▶ _Task statement_:
Each line below that carries the string "computer" must appear in the answer.

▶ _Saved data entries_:
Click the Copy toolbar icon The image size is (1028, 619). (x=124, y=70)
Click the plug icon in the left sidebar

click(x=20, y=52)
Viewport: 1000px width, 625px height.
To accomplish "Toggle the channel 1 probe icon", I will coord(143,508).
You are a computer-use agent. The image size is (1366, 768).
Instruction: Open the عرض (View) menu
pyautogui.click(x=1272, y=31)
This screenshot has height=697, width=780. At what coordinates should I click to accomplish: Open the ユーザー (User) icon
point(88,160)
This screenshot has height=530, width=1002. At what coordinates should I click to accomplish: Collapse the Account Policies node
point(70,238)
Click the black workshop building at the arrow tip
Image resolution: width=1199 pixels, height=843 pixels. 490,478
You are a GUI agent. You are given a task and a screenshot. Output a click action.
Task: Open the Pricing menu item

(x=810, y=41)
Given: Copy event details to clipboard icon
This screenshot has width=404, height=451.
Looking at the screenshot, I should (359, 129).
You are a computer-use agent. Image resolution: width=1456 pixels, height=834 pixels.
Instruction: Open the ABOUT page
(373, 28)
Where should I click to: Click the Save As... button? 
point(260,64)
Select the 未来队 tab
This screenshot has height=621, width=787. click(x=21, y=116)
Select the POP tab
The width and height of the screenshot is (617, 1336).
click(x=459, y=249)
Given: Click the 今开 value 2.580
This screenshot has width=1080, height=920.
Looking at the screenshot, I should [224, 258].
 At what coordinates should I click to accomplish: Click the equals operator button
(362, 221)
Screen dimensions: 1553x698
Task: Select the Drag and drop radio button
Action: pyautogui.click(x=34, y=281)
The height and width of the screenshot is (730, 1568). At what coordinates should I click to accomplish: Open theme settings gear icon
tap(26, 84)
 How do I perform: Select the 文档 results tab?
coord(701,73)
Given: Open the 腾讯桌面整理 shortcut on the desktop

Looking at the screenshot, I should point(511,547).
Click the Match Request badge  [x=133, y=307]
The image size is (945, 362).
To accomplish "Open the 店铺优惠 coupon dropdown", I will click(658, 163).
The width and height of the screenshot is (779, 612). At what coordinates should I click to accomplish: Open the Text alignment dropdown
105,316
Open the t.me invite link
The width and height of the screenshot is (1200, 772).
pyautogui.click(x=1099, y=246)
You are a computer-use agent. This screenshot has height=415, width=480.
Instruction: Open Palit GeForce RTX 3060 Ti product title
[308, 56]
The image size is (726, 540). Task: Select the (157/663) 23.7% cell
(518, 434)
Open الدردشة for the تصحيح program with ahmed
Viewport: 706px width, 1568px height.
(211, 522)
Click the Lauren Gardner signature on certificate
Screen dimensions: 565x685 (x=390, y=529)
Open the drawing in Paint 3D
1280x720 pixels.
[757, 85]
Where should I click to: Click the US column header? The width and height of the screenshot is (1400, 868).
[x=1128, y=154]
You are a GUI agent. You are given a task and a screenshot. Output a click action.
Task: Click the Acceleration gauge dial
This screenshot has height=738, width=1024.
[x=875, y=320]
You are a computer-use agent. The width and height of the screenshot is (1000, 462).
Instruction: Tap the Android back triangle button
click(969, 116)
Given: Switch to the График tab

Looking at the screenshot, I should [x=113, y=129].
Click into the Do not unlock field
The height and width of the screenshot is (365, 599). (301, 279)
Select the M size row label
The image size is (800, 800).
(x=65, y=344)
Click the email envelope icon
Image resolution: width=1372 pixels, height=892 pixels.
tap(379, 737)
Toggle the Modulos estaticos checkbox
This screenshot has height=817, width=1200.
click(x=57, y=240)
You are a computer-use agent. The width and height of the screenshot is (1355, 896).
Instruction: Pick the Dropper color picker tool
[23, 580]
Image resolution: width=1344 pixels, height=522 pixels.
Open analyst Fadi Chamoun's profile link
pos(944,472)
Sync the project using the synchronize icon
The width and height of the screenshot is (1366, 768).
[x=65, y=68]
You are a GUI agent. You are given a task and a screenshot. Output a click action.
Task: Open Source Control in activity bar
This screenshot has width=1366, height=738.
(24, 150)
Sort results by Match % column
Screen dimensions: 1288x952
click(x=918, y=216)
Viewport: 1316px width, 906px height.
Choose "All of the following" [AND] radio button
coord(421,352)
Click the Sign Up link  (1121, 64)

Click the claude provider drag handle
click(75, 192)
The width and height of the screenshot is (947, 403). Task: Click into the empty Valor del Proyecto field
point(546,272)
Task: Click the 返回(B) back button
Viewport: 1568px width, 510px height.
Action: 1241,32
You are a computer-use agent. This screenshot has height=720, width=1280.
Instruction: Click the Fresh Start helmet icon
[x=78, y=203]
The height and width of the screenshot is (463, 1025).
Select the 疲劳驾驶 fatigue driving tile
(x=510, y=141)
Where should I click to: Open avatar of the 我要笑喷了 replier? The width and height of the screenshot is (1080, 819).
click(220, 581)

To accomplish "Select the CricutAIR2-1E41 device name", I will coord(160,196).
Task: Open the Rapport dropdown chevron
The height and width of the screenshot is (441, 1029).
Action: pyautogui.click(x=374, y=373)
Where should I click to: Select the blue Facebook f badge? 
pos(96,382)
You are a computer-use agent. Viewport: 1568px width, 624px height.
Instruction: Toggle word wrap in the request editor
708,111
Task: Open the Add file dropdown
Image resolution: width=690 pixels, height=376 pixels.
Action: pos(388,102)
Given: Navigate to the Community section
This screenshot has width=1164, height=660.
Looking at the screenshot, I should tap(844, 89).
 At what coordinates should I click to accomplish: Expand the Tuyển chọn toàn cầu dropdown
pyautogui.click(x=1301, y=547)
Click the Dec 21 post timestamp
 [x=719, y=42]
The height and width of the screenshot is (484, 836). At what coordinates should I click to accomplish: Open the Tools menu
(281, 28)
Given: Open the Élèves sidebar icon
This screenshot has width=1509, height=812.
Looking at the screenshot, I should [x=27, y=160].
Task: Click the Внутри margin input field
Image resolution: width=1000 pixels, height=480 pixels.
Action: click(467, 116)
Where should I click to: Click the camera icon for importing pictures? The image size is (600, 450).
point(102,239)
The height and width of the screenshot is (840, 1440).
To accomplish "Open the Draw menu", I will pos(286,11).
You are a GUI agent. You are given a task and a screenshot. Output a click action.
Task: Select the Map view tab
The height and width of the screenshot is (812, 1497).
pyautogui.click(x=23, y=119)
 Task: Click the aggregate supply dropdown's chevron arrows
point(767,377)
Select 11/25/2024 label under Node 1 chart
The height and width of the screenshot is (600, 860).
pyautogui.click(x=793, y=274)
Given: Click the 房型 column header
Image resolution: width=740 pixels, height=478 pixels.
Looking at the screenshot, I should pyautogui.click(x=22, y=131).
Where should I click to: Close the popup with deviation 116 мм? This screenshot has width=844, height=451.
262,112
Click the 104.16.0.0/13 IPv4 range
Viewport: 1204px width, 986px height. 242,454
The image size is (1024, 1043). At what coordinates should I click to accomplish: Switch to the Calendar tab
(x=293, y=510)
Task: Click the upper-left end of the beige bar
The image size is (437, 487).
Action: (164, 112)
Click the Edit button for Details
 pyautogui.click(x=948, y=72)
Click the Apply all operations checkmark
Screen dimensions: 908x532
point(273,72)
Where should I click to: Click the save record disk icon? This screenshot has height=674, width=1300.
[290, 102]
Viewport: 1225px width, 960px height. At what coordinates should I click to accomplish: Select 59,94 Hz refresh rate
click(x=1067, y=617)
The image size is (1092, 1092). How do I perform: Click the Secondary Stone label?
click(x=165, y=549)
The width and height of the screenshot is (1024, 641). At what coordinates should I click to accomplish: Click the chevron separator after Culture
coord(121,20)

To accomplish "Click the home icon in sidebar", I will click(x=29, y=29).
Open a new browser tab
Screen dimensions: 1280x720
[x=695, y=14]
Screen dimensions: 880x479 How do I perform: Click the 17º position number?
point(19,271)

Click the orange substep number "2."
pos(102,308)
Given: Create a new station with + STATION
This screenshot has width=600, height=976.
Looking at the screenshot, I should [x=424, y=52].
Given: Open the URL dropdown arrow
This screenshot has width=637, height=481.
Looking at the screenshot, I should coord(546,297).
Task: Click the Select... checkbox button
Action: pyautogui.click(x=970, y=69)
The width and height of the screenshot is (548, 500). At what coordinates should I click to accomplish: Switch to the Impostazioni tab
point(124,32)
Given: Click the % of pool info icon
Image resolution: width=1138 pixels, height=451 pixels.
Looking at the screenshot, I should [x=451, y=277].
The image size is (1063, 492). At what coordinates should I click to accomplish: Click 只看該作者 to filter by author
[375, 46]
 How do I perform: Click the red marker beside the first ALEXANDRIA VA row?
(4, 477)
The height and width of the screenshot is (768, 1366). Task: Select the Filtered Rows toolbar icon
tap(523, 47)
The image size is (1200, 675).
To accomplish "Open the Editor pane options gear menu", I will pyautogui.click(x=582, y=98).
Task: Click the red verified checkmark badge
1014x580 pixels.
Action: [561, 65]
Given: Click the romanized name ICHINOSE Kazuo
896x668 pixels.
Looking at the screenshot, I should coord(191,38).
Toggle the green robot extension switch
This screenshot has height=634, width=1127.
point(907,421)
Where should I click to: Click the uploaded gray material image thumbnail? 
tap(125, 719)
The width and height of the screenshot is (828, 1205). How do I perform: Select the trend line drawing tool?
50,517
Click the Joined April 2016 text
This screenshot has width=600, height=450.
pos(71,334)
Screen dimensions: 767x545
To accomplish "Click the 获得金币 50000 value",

▶ _Output for this task_:
You are a computer-use agent. The image size is (1366, 768).
You are a computer-use agent. Image resolution: width=1456 pixels, height=834 pixels.
You are a computer-use agent. This screenshot has height=415, width=480.
You are a computer-use agent. The width and height of the screenshot is (1000, 462).
You are a computer-use agent. The width and height of the screenshot is (1355, 896).
You are a computer-use agent. This screenshot has height=720, width=1280.
You are a computer-use agent. Viewport: 1568px width, 624px height.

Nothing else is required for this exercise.